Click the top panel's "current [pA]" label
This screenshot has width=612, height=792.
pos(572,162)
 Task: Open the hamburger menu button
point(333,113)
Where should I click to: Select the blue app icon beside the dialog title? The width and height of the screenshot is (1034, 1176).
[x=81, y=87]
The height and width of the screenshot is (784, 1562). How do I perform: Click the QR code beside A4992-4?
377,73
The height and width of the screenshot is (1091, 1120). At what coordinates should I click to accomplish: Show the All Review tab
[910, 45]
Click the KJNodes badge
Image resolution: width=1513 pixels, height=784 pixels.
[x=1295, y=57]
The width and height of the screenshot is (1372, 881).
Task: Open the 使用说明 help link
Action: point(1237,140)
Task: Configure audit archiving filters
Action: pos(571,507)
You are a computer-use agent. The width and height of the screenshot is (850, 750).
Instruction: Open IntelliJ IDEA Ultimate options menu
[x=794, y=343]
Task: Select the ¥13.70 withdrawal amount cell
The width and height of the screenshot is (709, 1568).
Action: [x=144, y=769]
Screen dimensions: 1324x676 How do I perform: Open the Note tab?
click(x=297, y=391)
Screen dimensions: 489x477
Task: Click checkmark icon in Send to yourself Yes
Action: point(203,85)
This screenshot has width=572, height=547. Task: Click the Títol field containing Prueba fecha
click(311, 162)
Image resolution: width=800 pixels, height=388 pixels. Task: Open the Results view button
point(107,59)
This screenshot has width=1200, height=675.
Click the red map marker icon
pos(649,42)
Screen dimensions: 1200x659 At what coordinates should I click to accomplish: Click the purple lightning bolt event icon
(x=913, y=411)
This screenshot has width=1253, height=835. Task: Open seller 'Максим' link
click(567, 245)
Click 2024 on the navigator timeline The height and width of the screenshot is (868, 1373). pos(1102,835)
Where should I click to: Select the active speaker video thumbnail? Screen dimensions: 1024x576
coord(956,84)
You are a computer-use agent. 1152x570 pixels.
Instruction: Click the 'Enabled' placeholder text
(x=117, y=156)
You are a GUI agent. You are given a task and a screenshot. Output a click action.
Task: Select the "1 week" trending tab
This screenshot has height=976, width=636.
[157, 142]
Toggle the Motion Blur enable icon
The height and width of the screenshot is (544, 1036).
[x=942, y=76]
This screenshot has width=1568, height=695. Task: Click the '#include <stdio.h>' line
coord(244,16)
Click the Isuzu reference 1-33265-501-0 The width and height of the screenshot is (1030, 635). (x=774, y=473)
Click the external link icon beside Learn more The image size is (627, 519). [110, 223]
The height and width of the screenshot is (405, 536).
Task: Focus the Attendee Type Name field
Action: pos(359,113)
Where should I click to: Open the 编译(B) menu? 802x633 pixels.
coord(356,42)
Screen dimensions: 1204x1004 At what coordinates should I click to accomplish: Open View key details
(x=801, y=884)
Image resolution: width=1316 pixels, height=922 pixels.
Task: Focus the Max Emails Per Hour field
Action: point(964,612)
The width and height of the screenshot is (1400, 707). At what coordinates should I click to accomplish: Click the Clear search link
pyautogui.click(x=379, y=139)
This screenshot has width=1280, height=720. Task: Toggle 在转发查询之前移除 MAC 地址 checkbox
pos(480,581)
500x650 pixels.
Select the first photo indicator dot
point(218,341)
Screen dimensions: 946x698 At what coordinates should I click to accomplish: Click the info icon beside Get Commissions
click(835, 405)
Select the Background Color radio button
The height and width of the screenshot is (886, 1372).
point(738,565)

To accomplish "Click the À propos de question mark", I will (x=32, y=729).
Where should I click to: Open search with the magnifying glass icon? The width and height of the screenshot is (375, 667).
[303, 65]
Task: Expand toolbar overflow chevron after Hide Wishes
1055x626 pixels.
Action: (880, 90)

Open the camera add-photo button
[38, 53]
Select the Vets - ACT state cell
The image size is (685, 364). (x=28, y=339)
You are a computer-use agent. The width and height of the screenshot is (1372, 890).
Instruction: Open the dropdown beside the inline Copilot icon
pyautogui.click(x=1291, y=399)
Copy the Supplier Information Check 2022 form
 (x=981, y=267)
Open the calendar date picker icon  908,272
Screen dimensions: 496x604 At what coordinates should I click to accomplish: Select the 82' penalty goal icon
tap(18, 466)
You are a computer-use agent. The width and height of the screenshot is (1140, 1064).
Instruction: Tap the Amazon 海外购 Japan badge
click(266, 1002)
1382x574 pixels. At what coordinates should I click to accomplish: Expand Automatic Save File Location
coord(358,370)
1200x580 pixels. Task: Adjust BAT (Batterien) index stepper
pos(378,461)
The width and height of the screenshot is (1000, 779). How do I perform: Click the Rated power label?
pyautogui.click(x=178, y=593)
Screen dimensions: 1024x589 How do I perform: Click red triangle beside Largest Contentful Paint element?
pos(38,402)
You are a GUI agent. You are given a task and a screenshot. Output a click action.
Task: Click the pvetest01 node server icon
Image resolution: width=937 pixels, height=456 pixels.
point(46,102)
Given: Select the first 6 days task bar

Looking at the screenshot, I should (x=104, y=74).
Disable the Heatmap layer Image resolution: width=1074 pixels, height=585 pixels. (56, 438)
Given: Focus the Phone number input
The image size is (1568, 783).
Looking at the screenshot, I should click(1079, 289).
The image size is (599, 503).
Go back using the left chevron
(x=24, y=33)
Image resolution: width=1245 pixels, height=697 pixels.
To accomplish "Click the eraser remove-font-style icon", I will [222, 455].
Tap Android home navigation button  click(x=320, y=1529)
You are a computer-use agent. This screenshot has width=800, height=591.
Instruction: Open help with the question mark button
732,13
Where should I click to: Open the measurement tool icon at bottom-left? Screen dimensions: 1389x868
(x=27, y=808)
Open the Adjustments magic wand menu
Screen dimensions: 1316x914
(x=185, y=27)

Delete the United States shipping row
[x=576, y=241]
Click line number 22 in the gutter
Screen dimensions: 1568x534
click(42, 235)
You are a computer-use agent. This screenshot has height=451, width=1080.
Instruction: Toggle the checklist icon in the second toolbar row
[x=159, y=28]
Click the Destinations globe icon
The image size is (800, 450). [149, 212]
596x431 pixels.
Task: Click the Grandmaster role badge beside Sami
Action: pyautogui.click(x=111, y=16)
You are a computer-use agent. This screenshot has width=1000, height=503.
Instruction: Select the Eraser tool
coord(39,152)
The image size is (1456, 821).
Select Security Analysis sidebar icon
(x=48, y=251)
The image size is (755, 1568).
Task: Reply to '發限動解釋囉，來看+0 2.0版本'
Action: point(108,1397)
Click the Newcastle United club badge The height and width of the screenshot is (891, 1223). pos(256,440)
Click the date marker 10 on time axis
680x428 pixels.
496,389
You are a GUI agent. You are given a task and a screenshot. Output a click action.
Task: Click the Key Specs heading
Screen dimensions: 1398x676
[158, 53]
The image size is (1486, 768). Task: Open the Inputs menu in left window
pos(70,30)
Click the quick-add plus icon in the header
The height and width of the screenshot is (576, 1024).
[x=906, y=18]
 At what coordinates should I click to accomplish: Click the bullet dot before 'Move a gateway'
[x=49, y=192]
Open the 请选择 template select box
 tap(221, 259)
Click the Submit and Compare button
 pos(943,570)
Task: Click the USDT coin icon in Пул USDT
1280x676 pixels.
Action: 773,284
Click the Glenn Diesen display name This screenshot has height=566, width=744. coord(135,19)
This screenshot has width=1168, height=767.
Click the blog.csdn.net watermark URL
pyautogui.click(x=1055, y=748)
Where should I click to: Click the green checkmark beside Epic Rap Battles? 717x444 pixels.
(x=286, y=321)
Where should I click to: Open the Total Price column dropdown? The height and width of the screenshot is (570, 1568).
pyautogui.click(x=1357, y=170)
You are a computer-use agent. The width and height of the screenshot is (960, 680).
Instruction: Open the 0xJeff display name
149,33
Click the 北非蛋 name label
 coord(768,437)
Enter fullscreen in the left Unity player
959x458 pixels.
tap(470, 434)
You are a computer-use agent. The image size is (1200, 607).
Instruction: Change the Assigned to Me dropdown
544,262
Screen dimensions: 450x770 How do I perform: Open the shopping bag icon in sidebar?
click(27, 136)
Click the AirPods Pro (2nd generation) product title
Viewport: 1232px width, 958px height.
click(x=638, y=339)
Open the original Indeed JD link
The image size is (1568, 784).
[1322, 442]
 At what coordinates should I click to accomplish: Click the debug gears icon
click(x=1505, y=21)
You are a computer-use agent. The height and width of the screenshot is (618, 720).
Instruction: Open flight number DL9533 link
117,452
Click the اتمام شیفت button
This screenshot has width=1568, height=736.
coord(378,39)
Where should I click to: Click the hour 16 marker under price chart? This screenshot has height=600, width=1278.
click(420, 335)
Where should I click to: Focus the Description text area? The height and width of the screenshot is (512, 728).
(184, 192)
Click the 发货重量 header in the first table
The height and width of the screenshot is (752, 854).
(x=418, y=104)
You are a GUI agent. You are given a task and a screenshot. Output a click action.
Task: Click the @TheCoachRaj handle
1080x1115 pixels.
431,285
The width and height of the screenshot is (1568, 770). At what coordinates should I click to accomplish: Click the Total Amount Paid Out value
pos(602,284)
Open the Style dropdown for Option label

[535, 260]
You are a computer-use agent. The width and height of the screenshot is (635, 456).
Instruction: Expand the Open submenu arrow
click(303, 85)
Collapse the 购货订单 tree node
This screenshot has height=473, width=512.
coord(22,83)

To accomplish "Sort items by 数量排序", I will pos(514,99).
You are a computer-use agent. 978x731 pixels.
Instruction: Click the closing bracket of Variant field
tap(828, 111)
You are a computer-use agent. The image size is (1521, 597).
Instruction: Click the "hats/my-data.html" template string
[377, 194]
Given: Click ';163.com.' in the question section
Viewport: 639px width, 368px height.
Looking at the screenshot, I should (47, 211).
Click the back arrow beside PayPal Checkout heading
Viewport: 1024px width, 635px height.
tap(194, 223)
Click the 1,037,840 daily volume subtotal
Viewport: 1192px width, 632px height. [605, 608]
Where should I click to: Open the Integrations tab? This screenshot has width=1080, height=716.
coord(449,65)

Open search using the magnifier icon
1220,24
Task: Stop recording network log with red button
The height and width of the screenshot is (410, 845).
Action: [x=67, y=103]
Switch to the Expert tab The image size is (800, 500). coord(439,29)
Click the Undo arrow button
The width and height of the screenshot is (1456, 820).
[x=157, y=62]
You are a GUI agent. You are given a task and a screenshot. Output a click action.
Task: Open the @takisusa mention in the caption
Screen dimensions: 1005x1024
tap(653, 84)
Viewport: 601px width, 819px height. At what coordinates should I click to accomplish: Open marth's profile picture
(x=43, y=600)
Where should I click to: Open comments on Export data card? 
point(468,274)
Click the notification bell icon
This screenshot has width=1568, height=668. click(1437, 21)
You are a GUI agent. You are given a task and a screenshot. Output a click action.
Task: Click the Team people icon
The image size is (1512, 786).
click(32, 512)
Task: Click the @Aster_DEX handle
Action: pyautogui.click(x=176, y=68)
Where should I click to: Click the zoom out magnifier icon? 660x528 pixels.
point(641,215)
########################################
* [Problem requirements] In the listing above, find the line containing "Open the camera add-photo button" and the line containing "is (1140, 1064).", then retype both and every line between them exactly, with nothing else.

* [Solution]
Open the camera add-photo button
[38, 53]
Select the Vets - ACT state cell
The image size is (685, 364). (x=28, y=339)
You are a computer-use agent. The width and height of the screenshot is (1372, 890).
Instruction: Open the dropdown beside the inline Copilot icon
pyautogui.click(x=1291, y=399)
Copy the Supplier Information Check 2022 form
 (x=981, y=267)
Open the calendar date picker icon  908,272
Screen dimensions: 496x604 At what coordinates should I click to accomplish: Select the 82' penalty goal icon
tap(18, 466)
You are a computer-use agent. The width and height of the screenshot is (1140, 1064).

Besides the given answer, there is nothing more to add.